Gluten-free bakery offers baking lessons
Arlene Kennedy’s eyes begin to mist up when she remembers her daughter’s words: “Thanks to you I don’t feel celiac any more.”
That made the trials and tribulations of coming up with recipes for gluten-free baked goods worth every moment. Thanks to Kennedy’s success in the kitchen, her daughter Arianna, who has had to sacrifice so many things for fear of getting deathly ill, can now enjoy the foods that she craves. Freshly baked baguettes. Divinely moist carrot cake. Highly addictive queijos (a Brazilian cheese ball.) Pizzas on Fridays. Christmas cookies. A Thanksgiving pumpkin pie.

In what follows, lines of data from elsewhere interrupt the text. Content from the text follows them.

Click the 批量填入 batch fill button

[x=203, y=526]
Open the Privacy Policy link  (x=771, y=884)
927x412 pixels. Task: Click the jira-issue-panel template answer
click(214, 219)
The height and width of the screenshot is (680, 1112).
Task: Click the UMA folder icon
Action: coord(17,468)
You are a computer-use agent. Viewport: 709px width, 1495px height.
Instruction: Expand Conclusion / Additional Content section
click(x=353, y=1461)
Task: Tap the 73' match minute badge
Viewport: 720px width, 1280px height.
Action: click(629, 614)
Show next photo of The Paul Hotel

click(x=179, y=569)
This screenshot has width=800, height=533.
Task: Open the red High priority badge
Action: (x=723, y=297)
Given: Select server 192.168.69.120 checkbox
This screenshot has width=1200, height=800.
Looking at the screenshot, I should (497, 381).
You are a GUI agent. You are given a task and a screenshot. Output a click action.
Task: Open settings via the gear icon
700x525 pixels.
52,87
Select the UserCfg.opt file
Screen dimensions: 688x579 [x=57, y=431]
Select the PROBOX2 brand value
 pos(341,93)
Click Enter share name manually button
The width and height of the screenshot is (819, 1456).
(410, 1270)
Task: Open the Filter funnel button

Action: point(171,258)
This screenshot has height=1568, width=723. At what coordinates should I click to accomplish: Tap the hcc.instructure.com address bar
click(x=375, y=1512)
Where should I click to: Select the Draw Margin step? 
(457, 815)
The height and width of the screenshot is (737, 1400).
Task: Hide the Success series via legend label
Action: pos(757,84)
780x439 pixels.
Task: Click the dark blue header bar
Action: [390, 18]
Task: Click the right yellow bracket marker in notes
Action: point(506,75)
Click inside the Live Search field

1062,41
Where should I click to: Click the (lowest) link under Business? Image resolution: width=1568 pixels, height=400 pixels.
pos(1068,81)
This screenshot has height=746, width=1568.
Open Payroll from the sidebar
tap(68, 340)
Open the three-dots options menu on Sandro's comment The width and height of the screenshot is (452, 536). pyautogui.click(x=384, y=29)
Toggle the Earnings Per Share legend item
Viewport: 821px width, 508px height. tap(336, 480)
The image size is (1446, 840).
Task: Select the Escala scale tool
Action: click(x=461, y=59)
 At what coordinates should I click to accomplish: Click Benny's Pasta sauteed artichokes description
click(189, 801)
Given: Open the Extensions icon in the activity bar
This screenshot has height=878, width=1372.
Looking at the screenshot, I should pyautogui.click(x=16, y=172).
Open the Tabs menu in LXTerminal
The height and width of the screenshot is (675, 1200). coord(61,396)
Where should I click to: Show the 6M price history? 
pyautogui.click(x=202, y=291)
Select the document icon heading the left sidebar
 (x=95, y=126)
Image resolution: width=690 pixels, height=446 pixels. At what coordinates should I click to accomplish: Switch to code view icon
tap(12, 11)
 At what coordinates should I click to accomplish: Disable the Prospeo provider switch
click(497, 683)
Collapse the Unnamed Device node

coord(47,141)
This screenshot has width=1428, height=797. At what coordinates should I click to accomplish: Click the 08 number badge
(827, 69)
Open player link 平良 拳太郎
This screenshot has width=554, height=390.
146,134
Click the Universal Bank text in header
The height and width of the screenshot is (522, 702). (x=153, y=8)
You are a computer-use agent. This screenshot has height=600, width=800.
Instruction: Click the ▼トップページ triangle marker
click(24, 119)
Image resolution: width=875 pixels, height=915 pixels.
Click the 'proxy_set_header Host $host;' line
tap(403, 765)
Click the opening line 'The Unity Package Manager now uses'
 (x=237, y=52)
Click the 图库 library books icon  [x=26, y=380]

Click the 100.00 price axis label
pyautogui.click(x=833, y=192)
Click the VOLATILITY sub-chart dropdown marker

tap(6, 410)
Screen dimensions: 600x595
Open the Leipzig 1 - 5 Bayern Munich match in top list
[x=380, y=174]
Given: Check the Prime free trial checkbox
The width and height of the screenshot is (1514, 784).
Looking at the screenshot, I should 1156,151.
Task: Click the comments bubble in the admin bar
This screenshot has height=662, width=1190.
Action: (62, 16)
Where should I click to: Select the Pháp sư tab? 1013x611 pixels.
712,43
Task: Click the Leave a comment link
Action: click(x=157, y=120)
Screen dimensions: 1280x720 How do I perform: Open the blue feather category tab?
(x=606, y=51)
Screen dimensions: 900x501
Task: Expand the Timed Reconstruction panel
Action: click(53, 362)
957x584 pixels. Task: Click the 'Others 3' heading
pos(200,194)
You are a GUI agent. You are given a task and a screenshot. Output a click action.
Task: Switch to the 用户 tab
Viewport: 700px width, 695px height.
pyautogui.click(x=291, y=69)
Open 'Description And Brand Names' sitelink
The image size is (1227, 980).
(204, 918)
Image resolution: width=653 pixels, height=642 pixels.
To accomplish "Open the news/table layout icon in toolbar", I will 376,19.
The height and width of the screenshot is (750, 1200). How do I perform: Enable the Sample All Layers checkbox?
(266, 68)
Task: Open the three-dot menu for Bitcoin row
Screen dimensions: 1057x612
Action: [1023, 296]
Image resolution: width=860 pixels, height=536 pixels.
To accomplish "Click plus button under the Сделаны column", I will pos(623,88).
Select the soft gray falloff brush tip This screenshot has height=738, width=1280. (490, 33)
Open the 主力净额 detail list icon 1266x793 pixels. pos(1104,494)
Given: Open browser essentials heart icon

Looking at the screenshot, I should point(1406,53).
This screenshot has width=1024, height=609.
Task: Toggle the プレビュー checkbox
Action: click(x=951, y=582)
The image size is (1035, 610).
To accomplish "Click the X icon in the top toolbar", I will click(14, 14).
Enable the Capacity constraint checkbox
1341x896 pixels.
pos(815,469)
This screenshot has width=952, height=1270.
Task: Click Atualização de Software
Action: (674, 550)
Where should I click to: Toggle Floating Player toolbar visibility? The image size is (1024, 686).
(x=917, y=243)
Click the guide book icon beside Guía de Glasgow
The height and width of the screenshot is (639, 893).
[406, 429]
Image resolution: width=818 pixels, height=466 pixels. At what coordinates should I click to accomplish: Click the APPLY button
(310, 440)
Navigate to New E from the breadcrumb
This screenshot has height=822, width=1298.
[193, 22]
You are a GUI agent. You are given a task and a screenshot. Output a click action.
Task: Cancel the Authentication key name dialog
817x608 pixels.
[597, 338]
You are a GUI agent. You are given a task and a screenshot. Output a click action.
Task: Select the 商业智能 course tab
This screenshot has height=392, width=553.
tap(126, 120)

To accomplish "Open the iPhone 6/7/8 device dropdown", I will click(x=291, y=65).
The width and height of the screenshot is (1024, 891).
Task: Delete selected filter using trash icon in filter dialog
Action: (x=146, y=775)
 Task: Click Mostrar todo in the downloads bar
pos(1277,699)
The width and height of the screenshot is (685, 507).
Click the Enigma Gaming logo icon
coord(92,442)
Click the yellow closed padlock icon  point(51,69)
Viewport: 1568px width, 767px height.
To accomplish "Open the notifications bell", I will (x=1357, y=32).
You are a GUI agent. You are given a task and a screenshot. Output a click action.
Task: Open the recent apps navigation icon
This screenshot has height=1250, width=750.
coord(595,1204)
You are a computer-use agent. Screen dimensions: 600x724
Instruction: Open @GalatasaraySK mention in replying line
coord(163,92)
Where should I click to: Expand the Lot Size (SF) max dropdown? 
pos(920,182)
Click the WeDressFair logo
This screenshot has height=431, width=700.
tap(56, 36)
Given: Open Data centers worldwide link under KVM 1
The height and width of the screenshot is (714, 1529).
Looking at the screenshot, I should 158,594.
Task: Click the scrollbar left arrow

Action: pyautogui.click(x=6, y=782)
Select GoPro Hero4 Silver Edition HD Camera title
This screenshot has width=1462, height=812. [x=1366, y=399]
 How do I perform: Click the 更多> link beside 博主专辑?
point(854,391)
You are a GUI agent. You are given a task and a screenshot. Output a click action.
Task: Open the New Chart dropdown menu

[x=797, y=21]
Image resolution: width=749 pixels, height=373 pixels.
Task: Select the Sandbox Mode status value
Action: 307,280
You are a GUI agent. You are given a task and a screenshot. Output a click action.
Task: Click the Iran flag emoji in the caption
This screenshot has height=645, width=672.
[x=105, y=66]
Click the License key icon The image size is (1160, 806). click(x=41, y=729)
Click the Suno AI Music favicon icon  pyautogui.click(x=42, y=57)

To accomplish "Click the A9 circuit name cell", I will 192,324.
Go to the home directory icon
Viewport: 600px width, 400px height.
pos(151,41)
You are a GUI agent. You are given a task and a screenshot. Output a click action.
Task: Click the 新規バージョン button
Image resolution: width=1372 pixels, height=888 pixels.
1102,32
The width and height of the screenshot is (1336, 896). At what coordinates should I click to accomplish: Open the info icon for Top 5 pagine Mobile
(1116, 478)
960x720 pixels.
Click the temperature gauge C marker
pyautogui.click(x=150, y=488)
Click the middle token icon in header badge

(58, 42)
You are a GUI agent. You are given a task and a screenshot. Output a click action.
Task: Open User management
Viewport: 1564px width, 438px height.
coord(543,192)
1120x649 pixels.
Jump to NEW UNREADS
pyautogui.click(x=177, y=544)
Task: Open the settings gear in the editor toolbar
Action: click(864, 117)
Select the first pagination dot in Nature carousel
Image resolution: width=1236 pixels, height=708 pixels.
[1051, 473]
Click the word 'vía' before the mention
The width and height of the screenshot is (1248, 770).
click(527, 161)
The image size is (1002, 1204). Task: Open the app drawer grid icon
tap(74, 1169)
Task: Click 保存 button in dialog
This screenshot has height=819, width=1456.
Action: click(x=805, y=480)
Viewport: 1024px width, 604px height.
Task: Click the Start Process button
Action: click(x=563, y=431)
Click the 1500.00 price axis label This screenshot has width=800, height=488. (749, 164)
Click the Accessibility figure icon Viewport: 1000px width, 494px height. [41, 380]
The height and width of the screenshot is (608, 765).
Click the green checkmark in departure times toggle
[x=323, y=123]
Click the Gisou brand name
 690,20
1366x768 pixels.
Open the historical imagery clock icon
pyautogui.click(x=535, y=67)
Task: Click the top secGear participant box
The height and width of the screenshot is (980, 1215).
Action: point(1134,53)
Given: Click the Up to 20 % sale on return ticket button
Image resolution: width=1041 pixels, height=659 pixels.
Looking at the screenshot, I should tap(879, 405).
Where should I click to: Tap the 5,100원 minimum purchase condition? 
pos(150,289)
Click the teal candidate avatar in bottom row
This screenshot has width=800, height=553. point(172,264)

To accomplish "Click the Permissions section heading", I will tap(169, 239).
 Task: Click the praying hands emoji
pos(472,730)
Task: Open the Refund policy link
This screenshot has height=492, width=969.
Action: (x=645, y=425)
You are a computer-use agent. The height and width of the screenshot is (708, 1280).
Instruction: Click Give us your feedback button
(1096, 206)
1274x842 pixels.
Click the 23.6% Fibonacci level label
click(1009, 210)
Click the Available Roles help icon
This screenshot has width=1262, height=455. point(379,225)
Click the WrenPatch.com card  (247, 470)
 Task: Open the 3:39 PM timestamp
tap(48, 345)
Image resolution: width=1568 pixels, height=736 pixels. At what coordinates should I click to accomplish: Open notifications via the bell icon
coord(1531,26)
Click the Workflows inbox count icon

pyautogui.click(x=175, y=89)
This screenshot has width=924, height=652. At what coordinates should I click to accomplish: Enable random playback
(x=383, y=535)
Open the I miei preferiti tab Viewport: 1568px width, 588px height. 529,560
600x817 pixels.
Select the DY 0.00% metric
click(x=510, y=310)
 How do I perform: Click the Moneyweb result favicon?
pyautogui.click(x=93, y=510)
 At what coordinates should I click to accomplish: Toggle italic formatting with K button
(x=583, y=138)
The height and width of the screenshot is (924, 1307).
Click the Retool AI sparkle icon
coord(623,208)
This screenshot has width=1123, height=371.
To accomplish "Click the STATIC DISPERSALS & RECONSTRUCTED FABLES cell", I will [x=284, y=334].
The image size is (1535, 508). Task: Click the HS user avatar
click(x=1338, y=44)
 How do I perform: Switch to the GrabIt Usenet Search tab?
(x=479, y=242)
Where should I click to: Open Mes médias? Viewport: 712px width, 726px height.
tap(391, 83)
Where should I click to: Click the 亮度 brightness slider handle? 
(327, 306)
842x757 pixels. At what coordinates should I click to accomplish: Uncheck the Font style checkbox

More than that, for celiacs such as Arianna, there’s trust. As a mother who knows that even the slightest gluten contamination — oats that are processed in the same mill that makes regular flour; soy sauce, which is thickened with flour, used as a seemingly innocuous flavouring — could make her daughter go into spasms of pain, Kennedy religiously researches every product she uses at her bakery at Main and Broadway. No gluten has ever made it through the door.
Kennedy is owner and chief baker of mygoodness! gluten-free and wheat-free bakery. Once a week, she holds baking classes for people who, for health and dietary reasons, want to go gluten-free without giving up some of their favourite foods.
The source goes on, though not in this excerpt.